Theatre review: American Idiot
Arts Theatre | ★★☆☆☆
Green Day and musical theatre seem like odd bedfellows until you consider that both are fun, infantile and the kind of thing that no self respecting adult would confess to enjoying.
When the two came together for 2010’s Broadway production American Idiot, the show won two Tony awards and a Grammy; a surprise given the show’s punkish, anti-establishment spirit.
Writers Billie Joe Armstrong and Michael Mayer have the same attitude to plot and character that Sid Vicious had to music lessons – don’t need ‘em, don’t want em, don’t care. As a result, the three-stranded narrative, which follows a trio of male friends who conspire to leave their nowheresville town, is bewildering.
The songs are decent, if lacking in consistency. At its best, Armstrong’s song-writing is bouncy and singalong, a perfect fit for the West End stage. The show starts with the eponymous American Idiot, a bracing musical ice-bucket, followed by other hits from the album. But nothing that can accurately be described as “punk” is designed to go on being good for more than half an hour, and sure enough, we soon find ourselves in a wilderness of muddy album tracks.

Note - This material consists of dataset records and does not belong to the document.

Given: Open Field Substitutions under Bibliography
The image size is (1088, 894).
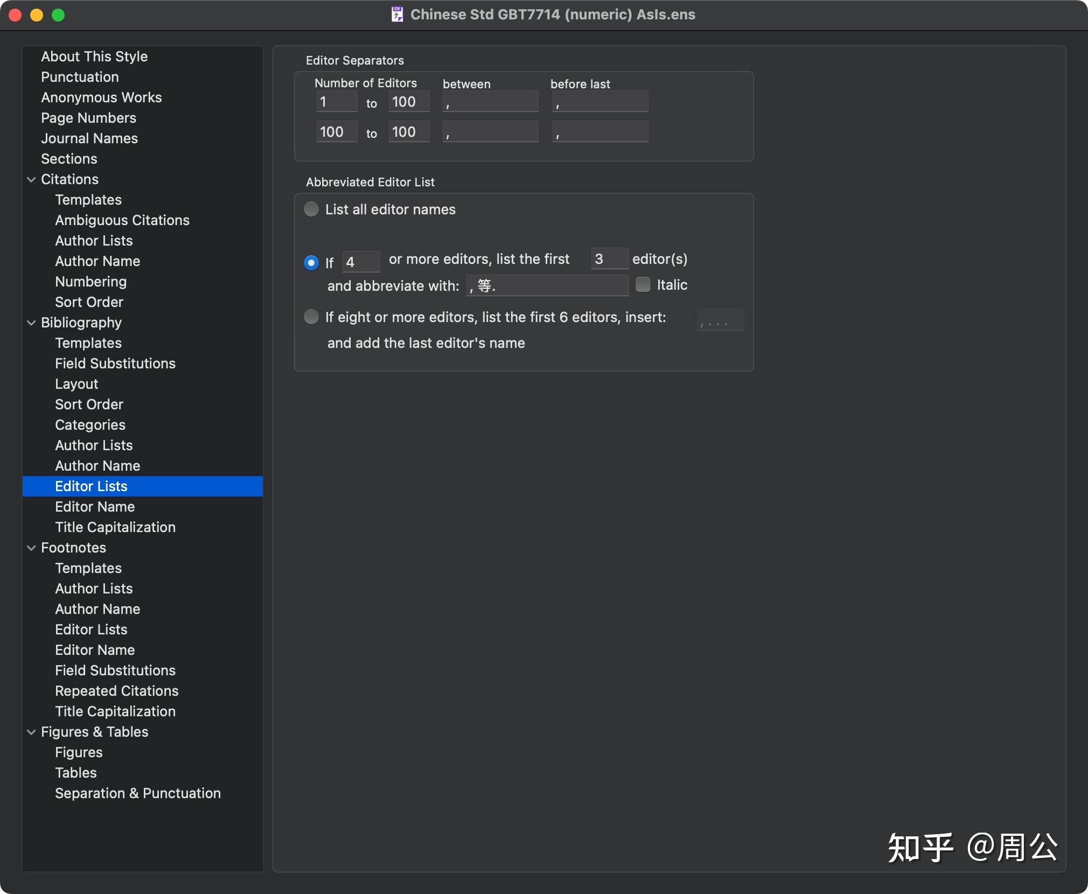Looking at the screenshot, I should pos(115,364).
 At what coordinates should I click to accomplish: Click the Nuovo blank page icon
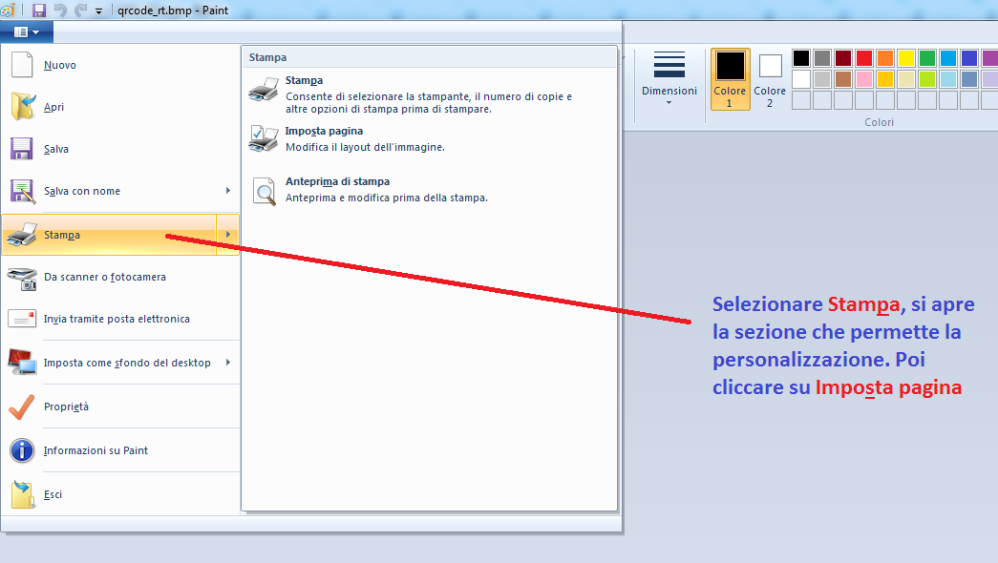[22, 65]
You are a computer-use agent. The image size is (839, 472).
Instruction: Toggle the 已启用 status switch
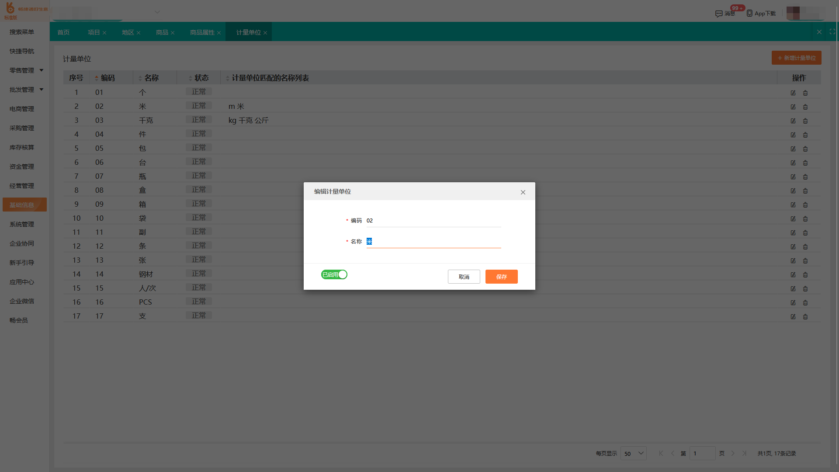coord(334,274)
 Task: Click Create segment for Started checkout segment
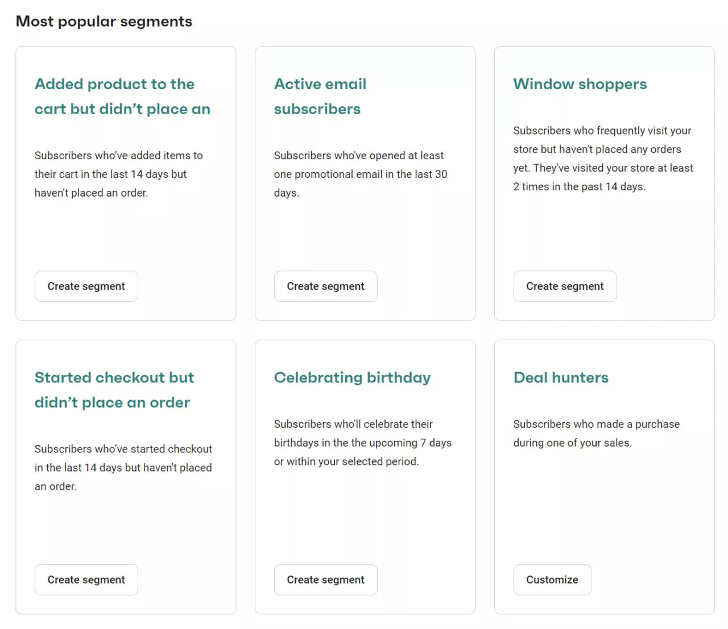tap(86, 580)
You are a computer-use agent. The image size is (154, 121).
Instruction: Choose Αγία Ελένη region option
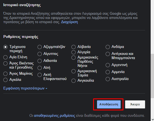click(5, 57)
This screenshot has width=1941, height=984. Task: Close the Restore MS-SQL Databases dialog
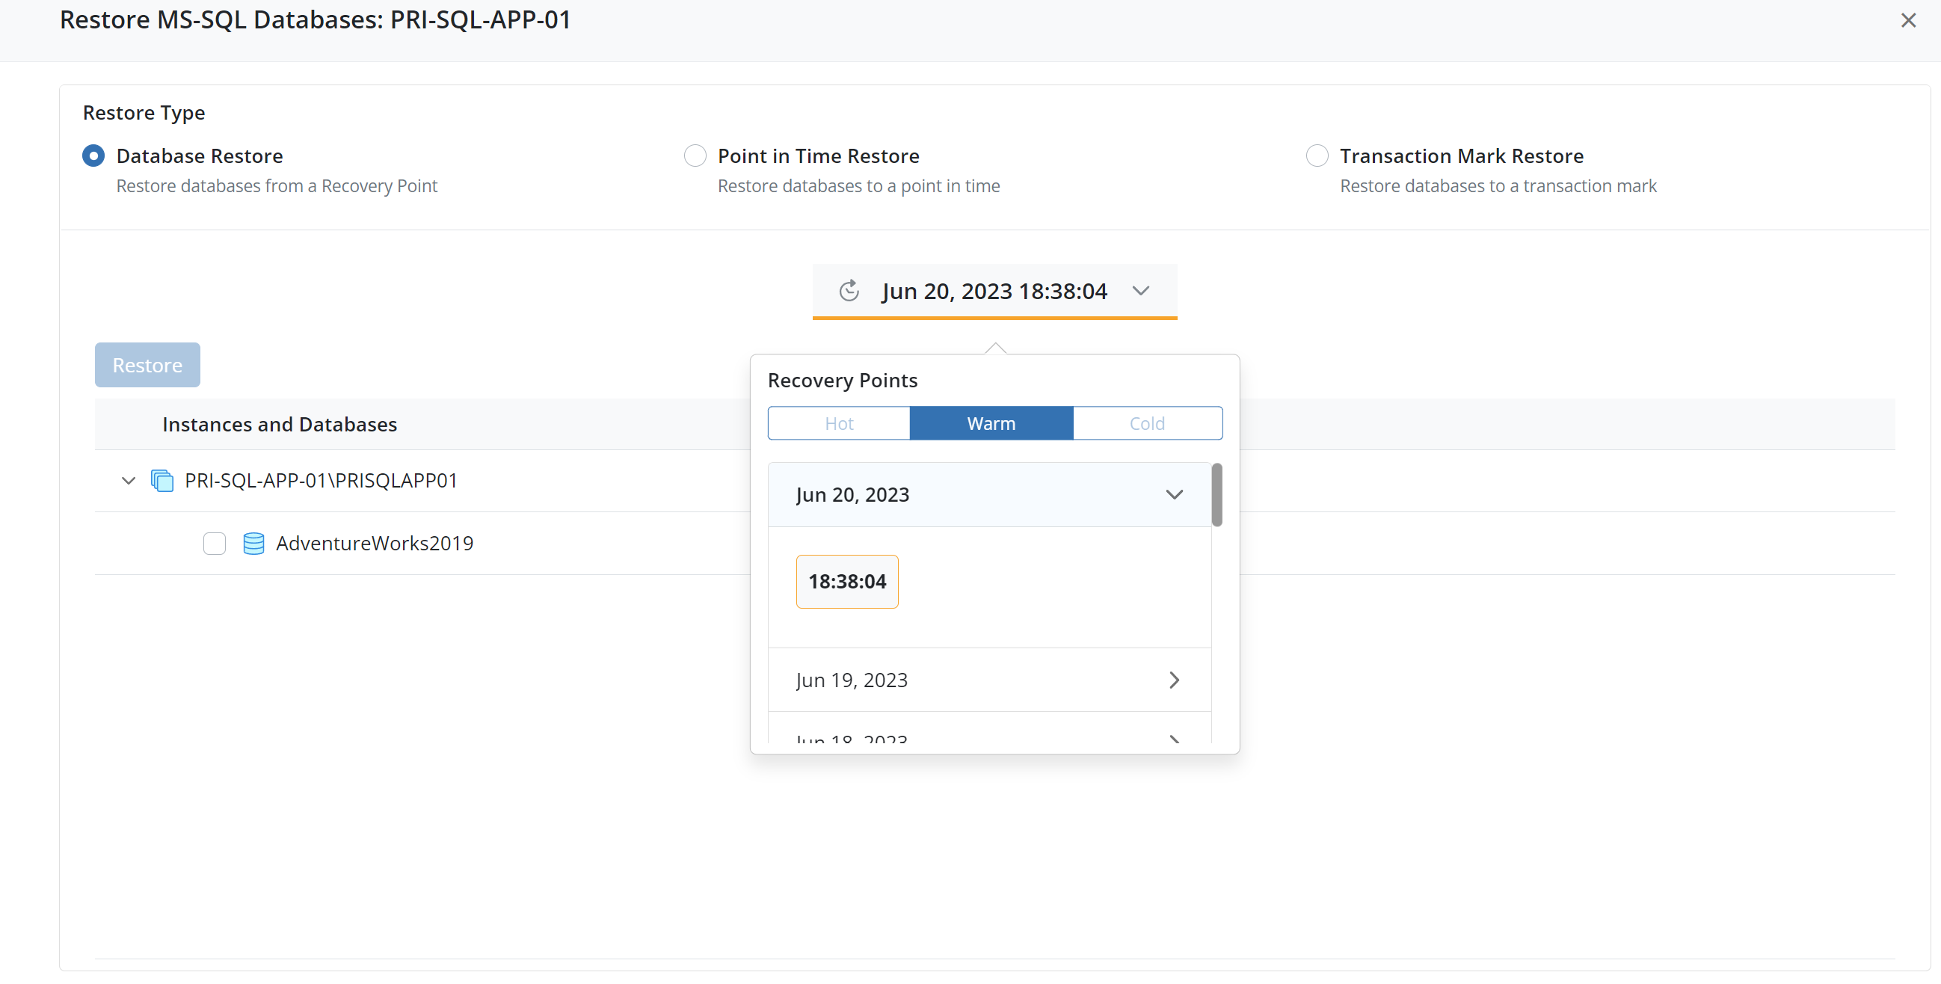pos(1908,20)
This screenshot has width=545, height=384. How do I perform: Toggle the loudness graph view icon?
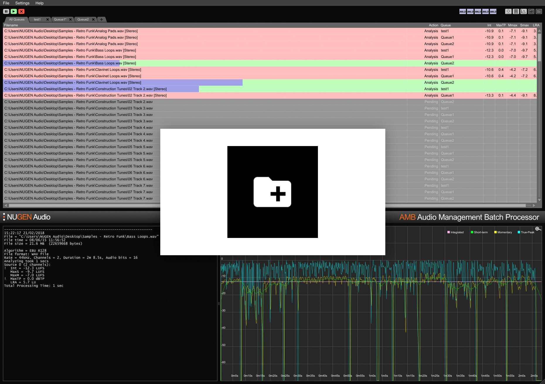[x=524, y=11]
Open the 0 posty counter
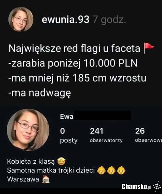This screenshot has width=162, height=194. point(69,136)
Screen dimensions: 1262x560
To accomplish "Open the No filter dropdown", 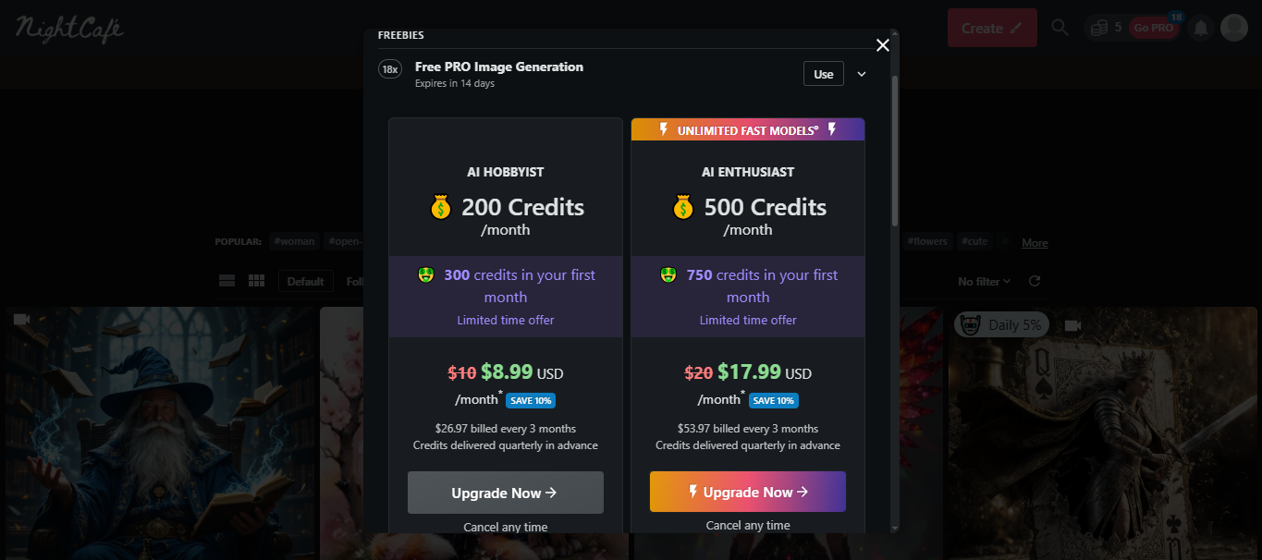I will click(984, 281).
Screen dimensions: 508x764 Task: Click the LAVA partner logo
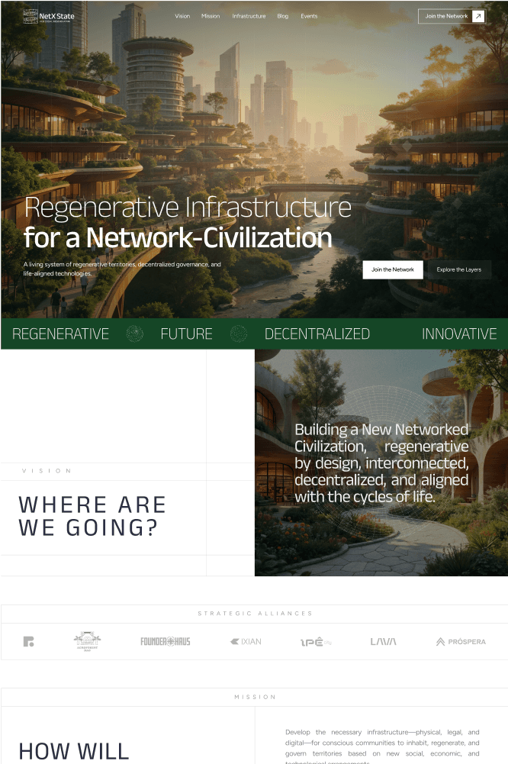tap(384, 641)
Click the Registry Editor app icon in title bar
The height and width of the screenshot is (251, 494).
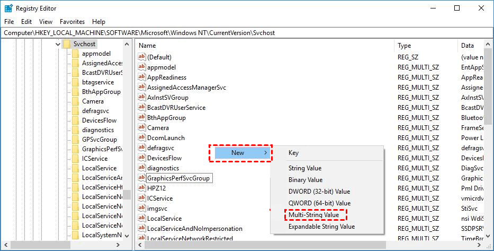coord(8,8)
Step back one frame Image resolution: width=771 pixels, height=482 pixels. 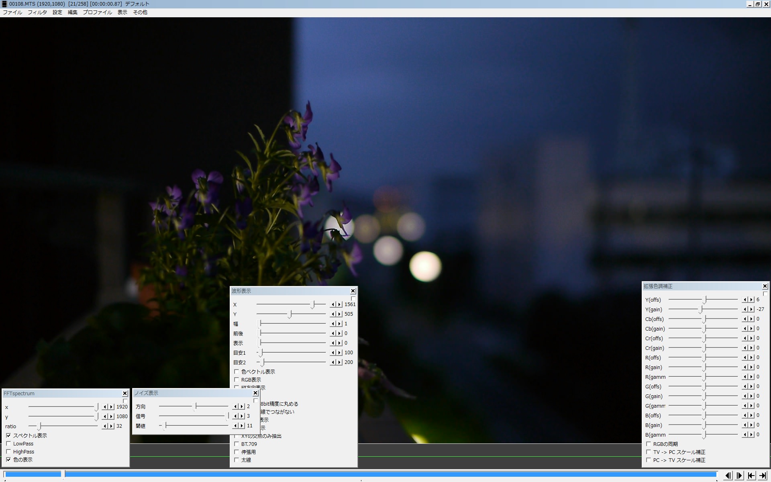[x=728, y=476]
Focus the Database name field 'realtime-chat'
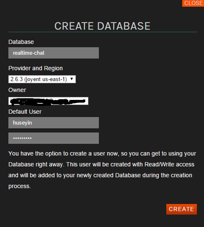The width and height of the screenshot is (204, 227). (53, 53)
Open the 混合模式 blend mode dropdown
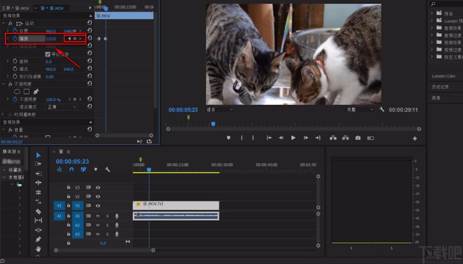The width and height of the screenshot is (463, 264). (62, 107)
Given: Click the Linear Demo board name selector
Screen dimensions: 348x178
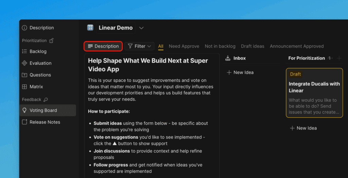Looking at the screenshot, I should 116,28.
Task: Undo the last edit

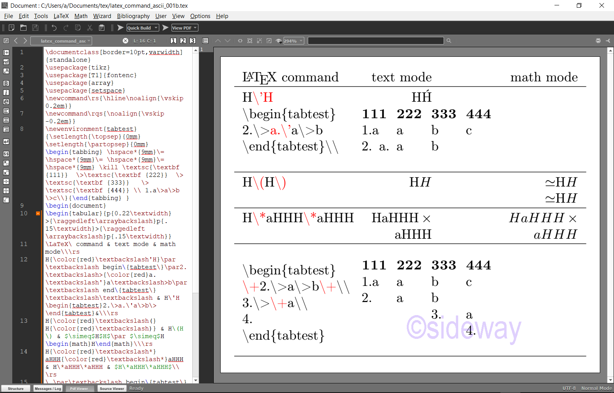Action: 54,27
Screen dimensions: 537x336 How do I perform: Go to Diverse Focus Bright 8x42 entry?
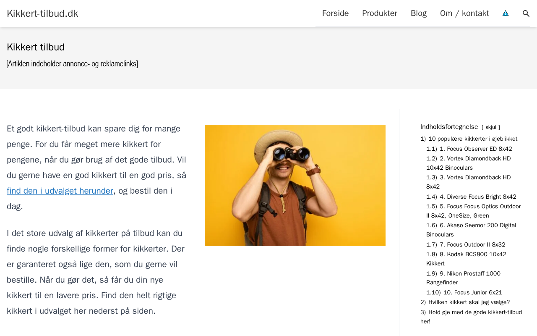point(471,197)
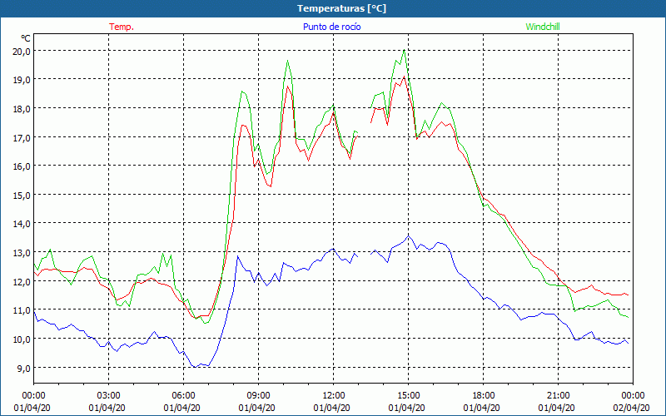
Task: Click the °C unit label above y-axis
Action: click(x=26, y=38)
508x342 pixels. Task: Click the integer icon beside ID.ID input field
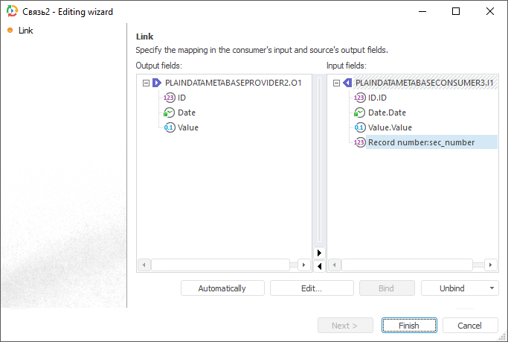click(x=359, y=98)
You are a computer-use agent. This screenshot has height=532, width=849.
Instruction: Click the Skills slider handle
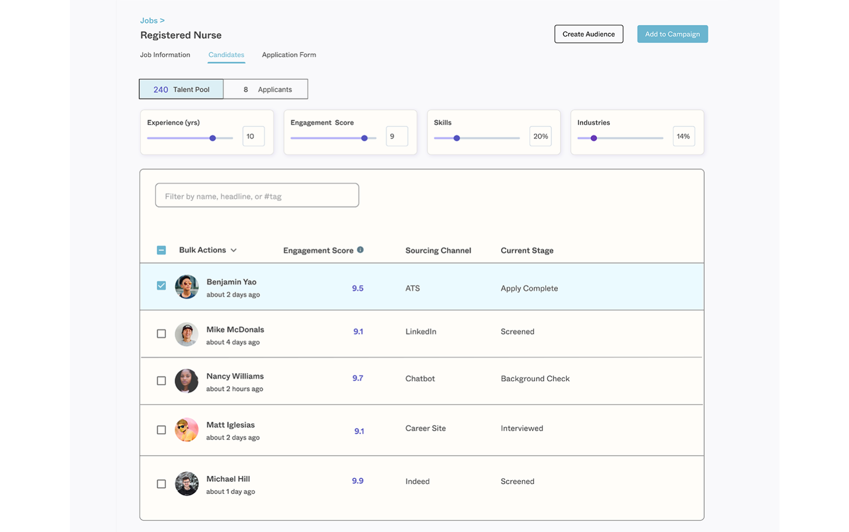click(x=457, y=138)
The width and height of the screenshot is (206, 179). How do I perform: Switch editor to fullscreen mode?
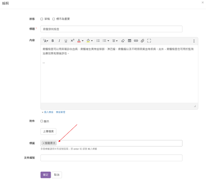[x=149, y=41]
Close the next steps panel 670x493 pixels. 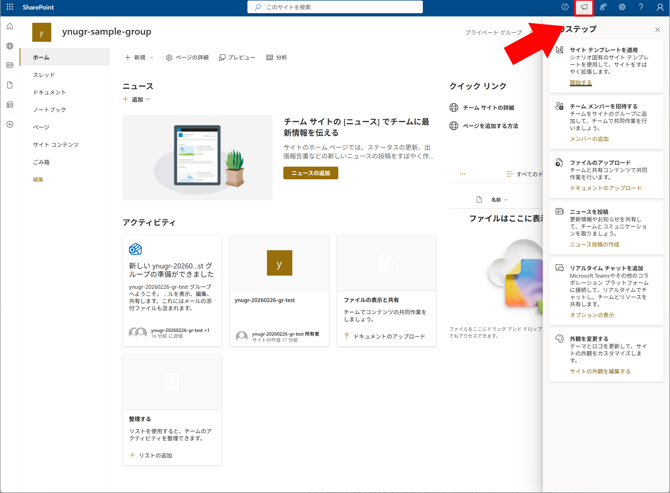click(657, 30)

For many of the songs, the cast seem unsure of how to respond to the rocky rhythms, settling for wild pogoing that feels refreshingly chaotic at first but soon becomes disengaging. The worst offender is Alexis Gerred, who looks and sings like a cramp-riddled non-league centre back clinging on for nil nil against the league leaders. He screams, he shouts, he had me sticking my fingers in my ears every time he stepped on stage.
Armstrong and Mayer deserve credit for their roguish take on the musical. But, like its ill-fated protagonists, it leaves you wondering what could have been if only it had found a better way to channel its adolescent rage.